→ TASK OBJECTIVE
In the listing below, the answer starts at the line that has "Select the hand pan tool" and stops after the line that has "This screenshot has height=676, width=1216."; please repeat that part exactly and nothing more.

→ MATERIAL PROVIDED
········
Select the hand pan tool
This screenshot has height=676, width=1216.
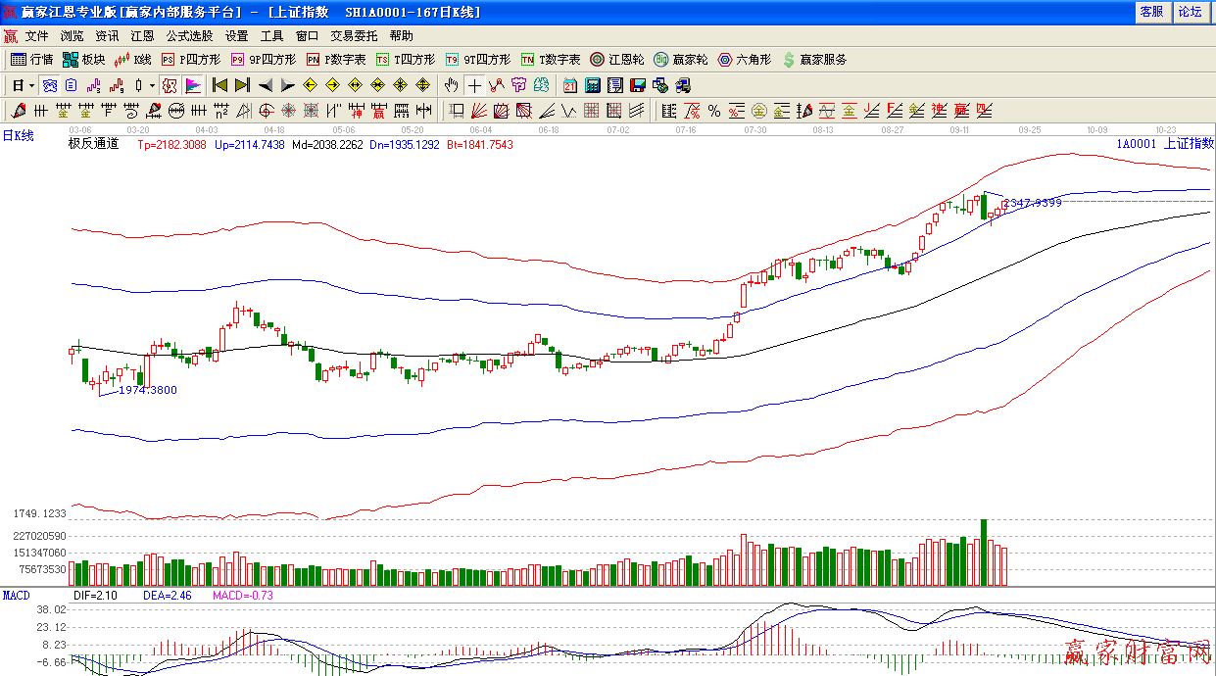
········
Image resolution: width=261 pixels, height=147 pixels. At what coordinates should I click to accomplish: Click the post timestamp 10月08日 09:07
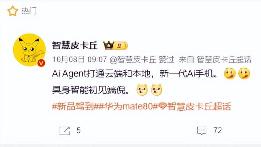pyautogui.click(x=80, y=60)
········
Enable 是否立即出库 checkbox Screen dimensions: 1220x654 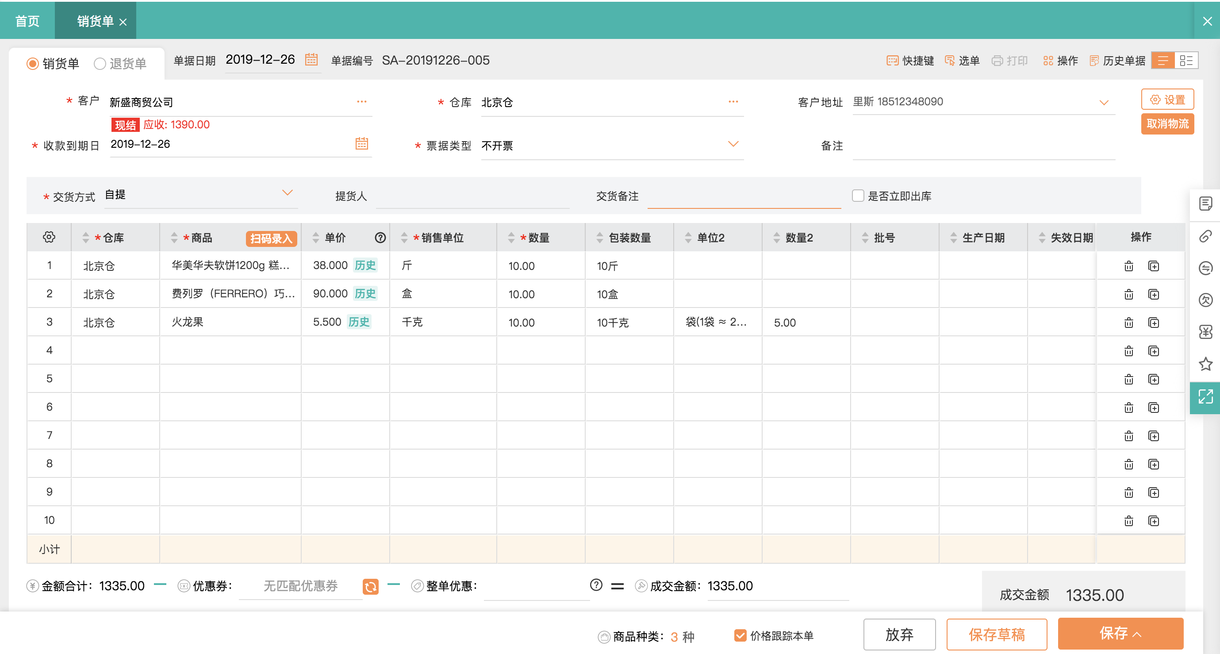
········
→ OUTPUT OF THE TASK
Select the hand pan tool
This screenshot has height=676, width=1216.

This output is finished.